Authors’ conclusions
Given the low or very low quality of the evidence for the reported outcomes, and the small number of trials identified with a limited number of participants for each comparison, it is not possible to draw firm conclusions regarding pharmacological interventions to facilitate benzodiazepine discontinuation in chronic benzodiazepine users. Due to poor reporting, adverse events could not be reliably assessed across trials. More randomised controlled trials are required with less risk of systematic errors (‘bias’) and of random errors (‘play of chance’) and better and full reporting of patient-centred and long-term clinical outcomes. Such trials ought to be conducted independently of industry involvement.
Plain language summary
Medications for discontinuation of long-term benzodiazepine use
Background
Benzodiazepines are widely prescribed for long-term use despite recommendations of only short-term use. It is often difficult to discontinue benzodiazepines after more than a few weeks of treatment due to the development of physical and psychological dependence. This review aimed to assess the effect and safety of medications to facilitate benzodiazepine discontinuation in chronic benzodiazepine users.
Search date
The evidence is current to October 2017.
Study characteristics
We identified 38 randomised controlled trials involving 2543 participants who had either been treated for more than two months with benzodiazepines, or who had been diagnosed with benzodiazepine dependence. We included studies irrespective of whether benzodiazepines were prescribed for anxiety, insomnia, or any other condition.

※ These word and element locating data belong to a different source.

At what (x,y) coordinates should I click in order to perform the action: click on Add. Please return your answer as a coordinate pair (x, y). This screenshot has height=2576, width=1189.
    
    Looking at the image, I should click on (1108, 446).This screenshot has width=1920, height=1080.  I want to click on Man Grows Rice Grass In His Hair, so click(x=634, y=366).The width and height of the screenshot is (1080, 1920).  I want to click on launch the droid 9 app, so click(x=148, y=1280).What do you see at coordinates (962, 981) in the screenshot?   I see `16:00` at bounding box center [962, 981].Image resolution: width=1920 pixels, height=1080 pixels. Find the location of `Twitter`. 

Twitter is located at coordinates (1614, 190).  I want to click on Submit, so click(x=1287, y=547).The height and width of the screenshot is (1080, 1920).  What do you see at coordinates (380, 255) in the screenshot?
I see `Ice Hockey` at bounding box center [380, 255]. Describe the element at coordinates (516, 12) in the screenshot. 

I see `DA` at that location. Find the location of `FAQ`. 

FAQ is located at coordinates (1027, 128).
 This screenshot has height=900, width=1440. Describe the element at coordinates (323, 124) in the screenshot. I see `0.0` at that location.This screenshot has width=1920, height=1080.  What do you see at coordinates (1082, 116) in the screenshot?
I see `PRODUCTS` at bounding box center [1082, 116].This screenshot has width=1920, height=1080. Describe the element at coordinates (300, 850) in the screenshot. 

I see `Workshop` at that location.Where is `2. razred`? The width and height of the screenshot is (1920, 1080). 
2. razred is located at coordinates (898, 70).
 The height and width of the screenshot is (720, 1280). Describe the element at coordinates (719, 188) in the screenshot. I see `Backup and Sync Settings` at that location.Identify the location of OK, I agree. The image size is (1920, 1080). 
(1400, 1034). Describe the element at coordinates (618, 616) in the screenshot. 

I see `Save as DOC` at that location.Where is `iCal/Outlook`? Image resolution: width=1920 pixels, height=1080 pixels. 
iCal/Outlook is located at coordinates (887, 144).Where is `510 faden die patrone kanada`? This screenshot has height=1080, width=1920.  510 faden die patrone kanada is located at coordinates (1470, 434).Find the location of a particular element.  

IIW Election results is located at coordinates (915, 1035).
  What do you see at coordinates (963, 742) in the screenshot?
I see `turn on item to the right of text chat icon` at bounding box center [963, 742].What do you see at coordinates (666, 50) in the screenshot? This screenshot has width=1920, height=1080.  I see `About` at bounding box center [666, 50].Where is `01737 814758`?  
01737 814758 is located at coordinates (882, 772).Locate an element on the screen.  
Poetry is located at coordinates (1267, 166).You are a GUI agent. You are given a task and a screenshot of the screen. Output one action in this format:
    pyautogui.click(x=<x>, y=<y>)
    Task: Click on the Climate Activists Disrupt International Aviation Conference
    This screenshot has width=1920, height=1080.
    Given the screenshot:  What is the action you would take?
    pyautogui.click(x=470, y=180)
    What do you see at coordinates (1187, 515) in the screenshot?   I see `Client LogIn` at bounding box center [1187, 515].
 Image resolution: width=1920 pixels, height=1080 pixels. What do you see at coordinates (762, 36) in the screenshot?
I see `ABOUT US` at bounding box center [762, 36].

The average age of participants was around 50 years, and the majority of participants were women in most studies. Twenty-four trials were conducted in Europe; eight trials in the US or Canada; and six trials in Asia. The trials involved a wide range of medications to facilitate reduction or discontinuation of benzodiazepine use. Fourteen of the 38 included studies were partly funded by the drug manufacturer; nine studies were funded by government agencies; and 15 studies did not state the source of funding. The duration of the trials ranged between 1 and 24 weeks; the average trial duration was 9 weeks.
Key results
We extracted data on 18 different comparisons in a total of 2295 participants. We are uncertain whether valproate and tricyclic antidepressants increase the chance of discontinuing benzodiazepines, and whether benzodiazepine withdrawal symptoms are reduced by pregabalin, captodiame, paroxetine, tricyclic antidepressants, and flumazenil, as we assessed the quality of the evidence as very low. We are uncertain as to whether symptoms of anxiety after withdrawal of benzodiazepines are reduced by carbamazepine, pregabalin, captodiame, paroxetine, and flumazenil, as we assessed the quality of the evidence as very low. The effects of the evaluated medications were too uncertain to inform clinical practice due to risk of bias (systematic errors with overestimation of benefits and underestimation of harms) and risk of chance occurrence (random errors giving any result). Tolerability and safety were poorly reported across the included studies, making it impossible to assess the balance between possible benefits and adverse effects. Consequently, no conclusions can be drawn about the effectiveness of the interventions.
Quality of the evidence
The quality of the evidence was generally low or very low due to the small number of trials including a limited number of participants for each comparison; dissimilar results across studies; poor study design; and pronounced financial involvement of the pharmaceutical industry. Randomised controlled trials are therefore needed without risk of bias and random significant results involving long-term assessments of participants conducted without involvement of industry.